Task inputs Start Marker

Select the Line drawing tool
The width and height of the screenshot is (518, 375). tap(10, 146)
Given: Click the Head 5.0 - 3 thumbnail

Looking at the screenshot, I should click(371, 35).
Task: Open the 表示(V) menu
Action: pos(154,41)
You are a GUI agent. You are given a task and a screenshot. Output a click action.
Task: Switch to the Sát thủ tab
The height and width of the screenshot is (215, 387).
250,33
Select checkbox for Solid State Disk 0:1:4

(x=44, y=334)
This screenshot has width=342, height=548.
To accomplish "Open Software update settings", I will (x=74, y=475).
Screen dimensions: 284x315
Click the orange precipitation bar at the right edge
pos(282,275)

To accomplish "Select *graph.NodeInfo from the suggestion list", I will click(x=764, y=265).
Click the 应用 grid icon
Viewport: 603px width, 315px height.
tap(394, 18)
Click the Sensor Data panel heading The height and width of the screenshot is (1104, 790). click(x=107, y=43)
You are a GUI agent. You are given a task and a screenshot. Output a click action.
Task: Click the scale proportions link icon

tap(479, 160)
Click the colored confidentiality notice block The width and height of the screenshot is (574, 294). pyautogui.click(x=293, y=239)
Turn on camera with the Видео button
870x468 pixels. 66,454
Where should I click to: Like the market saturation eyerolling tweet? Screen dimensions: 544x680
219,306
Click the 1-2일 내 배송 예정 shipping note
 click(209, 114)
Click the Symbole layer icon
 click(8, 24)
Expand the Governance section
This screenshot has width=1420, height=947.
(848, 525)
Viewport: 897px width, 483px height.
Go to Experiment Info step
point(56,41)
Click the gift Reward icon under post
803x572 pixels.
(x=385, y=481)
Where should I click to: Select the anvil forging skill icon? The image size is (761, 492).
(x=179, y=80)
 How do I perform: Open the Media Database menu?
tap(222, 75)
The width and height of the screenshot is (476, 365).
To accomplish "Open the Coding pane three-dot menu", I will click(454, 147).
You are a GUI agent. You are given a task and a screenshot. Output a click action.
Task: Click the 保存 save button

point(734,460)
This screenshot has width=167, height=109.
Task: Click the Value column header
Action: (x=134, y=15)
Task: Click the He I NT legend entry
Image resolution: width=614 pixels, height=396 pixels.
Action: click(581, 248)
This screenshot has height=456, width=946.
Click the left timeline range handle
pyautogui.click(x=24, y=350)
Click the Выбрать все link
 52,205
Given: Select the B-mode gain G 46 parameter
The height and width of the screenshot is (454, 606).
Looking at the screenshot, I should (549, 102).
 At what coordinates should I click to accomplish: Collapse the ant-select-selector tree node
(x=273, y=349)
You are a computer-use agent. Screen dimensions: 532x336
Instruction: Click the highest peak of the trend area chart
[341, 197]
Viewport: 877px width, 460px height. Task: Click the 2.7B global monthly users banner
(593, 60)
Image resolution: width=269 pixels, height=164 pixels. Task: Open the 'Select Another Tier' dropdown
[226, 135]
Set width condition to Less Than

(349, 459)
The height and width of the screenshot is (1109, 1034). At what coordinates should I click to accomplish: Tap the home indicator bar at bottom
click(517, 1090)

Task inputs End Marker

§ Exercise objective: Give back, word for word, the lines from the one with "Click the Выбрать все link" through the last line of the entries, both included, and no other line.

§ Reply to the exercise:
Click the Выбрать все link
 52,205
Given: Select the B-mode gain G 46 parameter
The height and width of the screenshot is (454, 606).
Looking at the screenshot, I should (549, 102).
 At what coordinates should I click to accomplish: Collapse the ant-select-selector tree node
(x=273, y=349)
You are a computer-use agent. Screen dimensions: 532x336
Instruction: Click the highest peak of the trend area chart
[341, 197]
Viewport: 877px width, 460px height. Task: Click the 2.7B global monthly users banner
(593, 60)
Image resolution: width=269 pixels, height=164 pixels. Task: Open the 'Select Another Tier' dropdown
[226, 135]
Set width condition to Less Than

(349, 459)
The height and width of the screenshot is (1109, 1034). At what coordinates should I click to accomplish: Tap the home indicator bar at bottom
click(517, 1090)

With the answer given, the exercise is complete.